Tugas Latihan 1> Apakah tiap pernyataan berikut sesuai dengan teks tentang rajah? Jawab ya atau tidak, dan sertakan kutipan persis kata-kata teks yang menentukan: (a) Rajah ada yang ditaruh di bawah bantal. (b) Rajah hanya boleh ditulis dengan pena. (c) Di dalam rajah terdapat sekitar 10.333 kode sandi.
Tugas Latihan 2> Salin persis bagian teks tentang rajah dari "RAJAH (wifiq)" sampai "Tidak bisa asal-asalan.".
═════ Dokumen
Rajah
biasanya merupakan sekumpulan huruf-huruf atau kalimat (yang terpenggal)
membentuk suatu gambar tertentu yang dipercayai sebagai penyembuh, kesaktian,
keselamatan atau pengasihan. Bentuk dan jenis hurufnya bermacam-macam, sebagian
bisa dibaca dan ada yang hanya berupa huruf saja. Ada yang terkumpul seperti
bulatan, kotak, segitiga dan semacamnya. Metodenya, ada yang dicampurkan air
putih untuk minum atau mandi. Ada yang disuruh dimasukkan dompet, dikalungkan,
ditaruh di bawah bantal atau kasur. Nah, di antara rajah-rajah yang
ada biasa menggunakan tulisan Arab, bahkan menggunakan ayat Al Qur’an.
Sekilas Tentang Rajah
Dari beberapa blog atau web dukun yang bergelar “Ki …” (semacam Ki
Umar, dst) kami peroleh berbagai macam cerita tentang cara membuat rajah atau
azimat. Perdukunan dan klenik saat ini memang telah mengikuti perkembangan
zaman, sampai-sampai banyak blog atau web yang sudah kami telusuri. Mereka
menyediakan beberapa alat klenik, seperti azimat, rajah, jimat pemikat (pelet)
dan semacamnya. Pemasanan dilakukan via blog dan siap dikirimkan dengan biaya
ongkos kirim. Info singkat tentang rajah di sini perlu kami utarakan guna
menjelaskan hukum rajah lebih lanjut.
RAJAH (wifiq)
adalah benda mati yang dibuat sesorang yang mempunyai ilmu hikmah tingkat
tinggi, agar didalam RAJAH itu mempunyai kekuatan gaib. RAJAH yang
ditulis oleh ahli ilmu hikmah biasanya berupa tulisan arab, angka2, gambar,
huruf2 tertentu atau simbol2 yang diketahui hanya oleh yang membuatnya. Di
dalam RAJAH terdapat kode sandi yang sangat banyak sekali kurang lebih sekitar
10.333 kode sandi. Didalam rajah yang dibuat itu biasanya, sudah mengandung
kekuatan gaib dan sudah berkhodam.
(indospiritual.com, perguruan sinar buana surabaya)
Dalam
menulis rajah pun mesti ada aturan. Tidak bisa asal-asalan.
Di dalam menulis
RAJAH itu ada aturan, tata cara, waktu dan sarana yang harus ditaati, apabila
ada salah satu tata cara menulis RAJAH tidak ditaati maka fungsi RAJAH yang
ditulis pun tidak sempurna dan reaksinyapun sangat lama sekali , walaupun tetap
bisa digunakan ala kadarnya. Di dalam menulis RAJAH harus suci terlebih dahulu
bagi yang muslim, bagi non muslim cukup wudhu sebisanya, dan menulis RAJAH itu
juga ada ilmu khususnya. Untuk menulis RAJAH bisa menggunakan pensil, pena, sepidol
atau yang menurut anda bisa digunakan menulis. (indospiritual.com,
perguruan sinar buana surabaya)
══════════
═════ Bagian Data
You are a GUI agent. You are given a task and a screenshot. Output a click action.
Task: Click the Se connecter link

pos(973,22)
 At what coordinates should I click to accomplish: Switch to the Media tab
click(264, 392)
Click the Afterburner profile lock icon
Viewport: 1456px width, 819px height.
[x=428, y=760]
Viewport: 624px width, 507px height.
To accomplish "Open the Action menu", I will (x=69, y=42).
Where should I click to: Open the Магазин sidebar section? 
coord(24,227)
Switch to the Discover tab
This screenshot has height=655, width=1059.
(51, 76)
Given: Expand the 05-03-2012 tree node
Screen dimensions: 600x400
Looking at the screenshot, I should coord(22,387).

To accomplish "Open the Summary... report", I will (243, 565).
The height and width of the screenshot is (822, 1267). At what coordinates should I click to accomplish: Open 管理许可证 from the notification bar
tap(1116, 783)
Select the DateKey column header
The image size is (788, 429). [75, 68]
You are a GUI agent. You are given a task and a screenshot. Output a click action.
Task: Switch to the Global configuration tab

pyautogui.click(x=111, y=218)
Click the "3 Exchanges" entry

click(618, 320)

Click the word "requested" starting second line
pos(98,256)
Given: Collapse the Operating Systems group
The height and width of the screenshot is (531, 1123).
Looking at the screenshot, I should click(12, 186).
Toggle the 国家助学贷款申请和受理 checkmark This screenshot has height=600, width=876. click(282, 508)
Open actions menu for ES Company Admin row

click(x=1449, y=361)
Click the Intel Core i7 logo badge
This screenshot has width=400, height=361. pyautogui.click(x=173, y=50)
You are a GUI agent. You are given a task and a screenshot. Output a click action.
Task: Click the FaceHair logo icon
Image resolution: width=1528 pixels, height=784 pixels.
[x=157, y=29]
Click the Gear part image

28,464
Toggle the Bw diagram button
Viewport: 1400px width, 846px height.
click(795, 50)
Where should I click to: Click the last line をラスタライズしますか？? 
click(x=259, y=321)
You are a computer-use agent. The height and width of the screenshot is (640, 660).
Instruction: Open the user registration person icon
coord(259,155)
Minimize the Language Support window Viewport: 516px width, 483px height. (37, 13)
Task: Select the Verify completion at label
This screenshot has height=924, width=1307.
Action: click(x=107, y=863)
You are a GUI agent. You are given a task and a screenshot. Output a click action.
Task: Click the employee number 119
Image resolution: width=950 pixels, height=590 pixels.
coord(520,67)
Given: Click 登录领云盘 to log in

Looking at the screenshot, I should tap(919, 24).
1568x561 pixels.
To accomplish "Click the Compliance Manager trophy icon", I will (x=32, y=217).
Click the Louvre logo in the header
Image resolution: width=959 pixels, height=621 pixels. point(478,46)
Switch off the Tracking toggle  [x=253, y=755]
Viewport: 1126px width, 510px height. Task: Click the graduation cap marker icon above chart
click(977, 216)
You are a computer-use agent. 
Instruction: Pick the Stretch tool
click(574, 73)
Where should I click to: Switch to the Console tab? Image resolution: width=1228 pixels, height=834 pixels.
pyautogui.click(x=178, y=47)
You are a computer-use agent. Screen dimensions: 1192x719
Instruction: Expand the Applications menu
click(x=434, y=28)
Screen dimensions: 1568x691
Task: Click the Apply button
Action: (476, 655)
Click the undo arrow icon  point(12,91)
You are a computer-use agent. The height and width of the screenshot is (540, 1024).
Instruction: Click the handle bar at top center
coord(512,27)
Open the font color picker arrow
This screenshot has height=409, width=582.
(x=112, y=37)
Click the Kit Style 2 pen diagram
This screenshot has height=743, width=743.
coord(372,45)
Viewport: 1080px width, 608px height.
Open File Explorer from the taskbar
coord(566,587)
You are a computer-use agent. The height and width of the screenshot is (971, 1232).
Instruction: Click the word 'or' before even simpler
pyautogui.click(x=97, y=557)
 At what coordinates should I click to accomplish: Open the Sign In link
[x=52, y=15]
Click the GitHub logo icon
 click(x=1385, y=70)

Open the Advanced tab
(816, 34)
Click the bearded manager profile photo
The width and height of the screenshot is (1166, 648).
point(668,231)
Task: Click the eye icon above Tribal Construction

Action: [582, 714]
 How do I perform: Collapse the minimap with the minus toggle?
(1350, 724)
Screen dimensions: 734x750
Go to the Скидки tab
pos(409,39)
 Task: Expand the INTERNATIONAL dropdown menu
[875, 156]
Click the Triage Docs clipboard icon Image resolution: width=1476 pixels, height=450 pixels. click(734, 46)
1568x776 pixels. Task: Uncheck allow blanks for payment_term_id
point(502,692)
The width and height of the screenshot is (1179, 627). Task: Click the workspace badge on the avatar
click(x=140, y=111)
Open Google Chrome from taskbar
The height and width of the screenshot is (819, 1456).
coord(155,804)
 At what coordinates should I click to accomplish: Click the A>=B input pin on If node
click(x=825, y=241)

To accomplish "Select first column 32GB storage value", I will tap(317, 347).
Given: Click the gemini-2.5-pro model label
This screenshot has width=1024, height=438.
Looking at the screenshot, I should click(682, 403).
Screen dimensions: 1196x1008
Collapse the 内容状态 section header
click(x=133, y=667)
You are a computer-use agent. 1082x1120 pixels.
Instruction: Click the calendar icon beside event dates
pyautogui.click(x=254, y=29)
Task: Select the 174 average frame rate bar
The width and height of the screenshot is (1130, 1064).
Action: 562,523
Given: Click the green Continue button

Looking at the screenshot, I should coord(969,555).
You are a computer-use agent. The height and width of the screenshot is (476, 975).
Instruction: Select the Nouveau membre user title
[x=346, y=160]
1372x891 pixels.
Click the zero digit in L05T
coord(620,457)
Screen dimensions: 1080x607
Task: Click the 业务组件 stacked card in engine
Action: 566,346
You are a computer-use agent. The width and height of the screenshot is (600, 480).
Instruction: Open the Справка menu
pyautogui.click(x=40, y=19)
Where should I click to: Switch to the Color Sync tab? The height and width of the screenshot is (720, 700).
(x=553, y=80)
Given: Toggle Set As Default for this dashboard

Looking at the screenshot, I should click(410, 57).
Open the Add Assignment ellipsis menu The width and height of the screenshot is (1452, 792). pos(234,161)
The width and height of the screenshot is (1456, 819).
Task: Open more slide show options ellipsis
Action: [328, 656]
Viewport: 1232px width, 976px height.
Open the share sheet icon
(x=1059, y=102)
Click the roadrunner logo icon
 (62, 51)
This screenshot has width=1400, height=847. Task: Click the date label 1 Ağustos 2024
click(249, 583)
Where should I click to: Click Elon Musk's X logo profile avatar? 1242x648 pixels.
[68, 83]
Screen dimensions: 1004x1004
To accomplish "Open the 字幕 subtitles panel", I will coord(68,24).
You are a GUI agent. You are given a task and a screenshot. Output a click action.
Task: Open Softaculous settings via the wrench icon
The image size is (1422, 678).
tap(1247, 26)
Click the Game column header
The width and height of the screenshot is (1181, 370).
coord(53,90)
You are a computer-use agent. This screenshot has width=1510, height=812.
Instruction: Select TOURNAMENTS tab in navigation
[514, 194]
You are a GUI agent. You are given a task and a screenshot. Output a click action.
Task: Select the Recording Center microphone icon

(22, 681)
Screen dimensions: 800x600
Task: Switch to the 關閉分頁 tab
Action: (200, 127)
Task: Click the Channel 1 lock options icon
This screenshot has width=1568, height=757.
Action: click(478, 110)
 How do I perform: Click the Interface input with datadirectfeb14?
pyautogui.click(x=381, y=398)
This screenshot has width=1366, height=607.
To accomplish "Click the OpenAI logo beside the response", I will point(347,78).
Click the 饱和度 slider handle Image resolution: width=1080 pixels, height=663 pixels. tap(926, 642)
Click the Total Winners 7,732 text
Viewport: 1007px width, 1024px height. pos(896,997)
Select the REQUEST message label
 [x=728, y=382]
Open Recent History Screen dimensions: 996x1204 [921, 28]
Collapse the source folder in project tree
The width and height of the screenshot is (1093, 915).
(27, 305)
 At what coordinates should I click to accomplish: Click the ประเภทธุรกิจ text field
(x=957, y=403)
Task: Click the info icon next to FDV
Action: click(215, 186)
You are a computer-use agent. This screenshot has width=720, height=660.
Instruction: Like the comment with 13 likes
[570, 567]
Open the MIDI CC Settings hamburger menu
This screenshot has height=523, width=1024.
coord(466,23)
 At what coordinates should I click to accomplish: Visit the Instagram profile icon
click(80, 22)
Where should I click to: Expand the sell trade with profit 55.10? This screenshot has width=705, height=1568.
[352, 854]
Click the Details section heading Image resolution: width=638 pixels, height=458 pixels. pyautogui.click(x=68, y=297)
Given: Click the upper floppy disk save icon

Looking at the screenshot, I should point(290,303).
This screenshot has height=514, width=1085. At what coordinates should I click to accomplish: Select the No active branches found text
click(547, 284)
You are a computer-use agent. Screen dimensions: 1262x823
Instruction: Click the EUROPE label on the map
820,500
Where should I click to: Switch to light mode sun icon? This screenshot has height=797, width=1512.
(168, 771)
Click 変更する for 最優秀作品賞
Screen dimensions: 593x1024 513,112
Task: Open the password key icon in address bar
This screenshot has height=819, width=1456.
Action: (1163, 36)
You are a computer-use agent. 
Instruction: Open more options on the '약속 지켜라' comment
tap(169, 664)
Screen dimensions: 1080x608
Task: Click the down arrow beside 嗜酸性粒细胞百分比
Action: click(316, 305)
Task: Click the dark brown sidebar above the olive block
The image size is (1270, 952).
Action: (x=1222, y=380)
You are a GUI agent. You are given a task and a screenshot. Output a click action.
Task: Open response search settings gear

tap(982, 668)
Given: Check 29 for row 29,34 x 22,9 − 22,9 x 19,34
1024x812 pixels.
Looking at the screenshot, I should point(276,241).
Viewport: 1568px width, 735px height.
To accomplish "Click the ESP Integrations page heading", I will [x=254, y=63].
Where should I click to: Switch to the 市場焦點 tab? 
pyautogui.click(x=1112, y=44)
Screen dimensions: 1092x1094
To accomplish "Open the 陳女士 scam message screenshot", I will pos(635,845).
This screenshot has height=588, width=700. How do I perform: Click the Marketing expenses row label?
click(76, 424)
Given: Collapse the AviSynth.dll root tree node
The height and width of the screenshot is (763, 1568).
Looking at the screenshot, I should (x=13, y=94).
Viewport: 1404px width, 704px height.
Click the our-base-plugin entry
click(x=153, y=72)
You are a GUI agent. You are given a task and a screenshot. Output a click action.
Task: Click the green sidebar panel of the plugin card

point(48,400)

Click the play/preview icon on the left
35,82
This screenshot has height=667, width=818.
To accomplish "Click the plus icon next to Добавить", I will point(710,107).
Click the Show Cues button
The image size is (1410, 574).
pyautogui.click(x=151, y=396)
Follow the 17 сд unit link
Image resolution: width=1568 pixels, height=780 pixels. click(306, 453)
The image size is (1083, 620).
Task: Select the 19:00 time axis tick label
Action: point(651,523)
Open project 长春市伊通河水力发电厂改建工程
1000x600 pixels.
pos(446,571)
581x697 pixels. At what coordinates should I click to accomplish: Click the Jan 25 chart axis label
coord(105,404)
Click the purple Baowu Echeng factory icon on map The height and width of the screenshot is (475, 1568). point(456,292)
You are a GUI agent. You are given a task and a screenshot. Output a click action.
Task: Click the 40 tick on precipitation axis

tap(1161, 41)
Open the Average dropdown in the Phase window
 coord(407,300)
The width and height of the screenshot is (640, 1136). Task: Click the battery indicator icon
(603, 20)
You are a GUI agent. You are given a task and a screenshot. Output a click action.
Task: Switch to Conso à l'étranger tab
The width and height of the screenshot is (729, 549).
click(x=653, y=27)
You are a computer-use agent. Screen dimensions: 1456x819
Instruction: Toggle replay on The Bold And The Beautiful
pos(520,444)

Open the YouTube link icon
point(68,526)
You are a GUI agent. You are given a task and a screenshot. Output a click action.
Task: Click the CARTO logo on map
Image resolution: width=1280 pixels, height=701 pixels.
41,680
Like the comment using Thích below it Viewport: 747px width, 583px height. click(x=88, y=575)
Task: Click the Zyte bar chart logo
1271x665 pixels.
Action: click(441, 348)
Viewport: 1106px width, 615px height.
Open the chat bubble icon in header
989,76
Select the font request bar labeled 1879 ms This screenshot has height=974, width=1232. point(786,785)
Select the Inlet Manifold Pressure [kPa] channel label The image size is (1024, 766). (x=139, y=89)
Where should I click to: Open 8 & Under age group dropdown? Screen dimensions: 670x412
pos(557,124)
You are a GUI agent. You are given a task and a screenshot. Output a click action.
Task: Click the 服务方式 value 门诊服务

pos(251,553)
══════════
Hasil Latihan 1>
(a) Ya: "ditaruh di bawah bantal atau kasur"
(b) Tidak: "Untuk menulis RAJAH bisa menggunakan pensil, pena, sepidol atau yang menurut anda bisa digunakan menulis"
(c) Ya: "kurang lebih sekitar 10.333 kode sandi"

Hasil Latihan 2>
RAJAH (wifiq)
adalah benda mati yang dibuat sesorang yang mempunyai ilmu hikmah tingkat
tinggi, agar didalam RAJAH itu mempunyai kekuatan gaib. RAJAH yang
ditulis oleh ahli ilmu hikmah biasanya berupa tulisan arab, angka2, gambar,
huruf2 tertentu atau simbol2 yang diketahui hanya oleh yang membuatnya. Di
dalam RAJAH terdapat kode sandi yang sangat banyak sekali kurang lebih sekitar
10.333 kode sandi. Didalam rajah yang dibuat itu biasanya, sudah mengandung
kekuatan gaib dan sudah berkhodam.
(indospiritual.com, perguruan sinar buana surabaya)
Dalam
menulis rajah pun mesti ada aturan. Tidak bisa asal-asalan.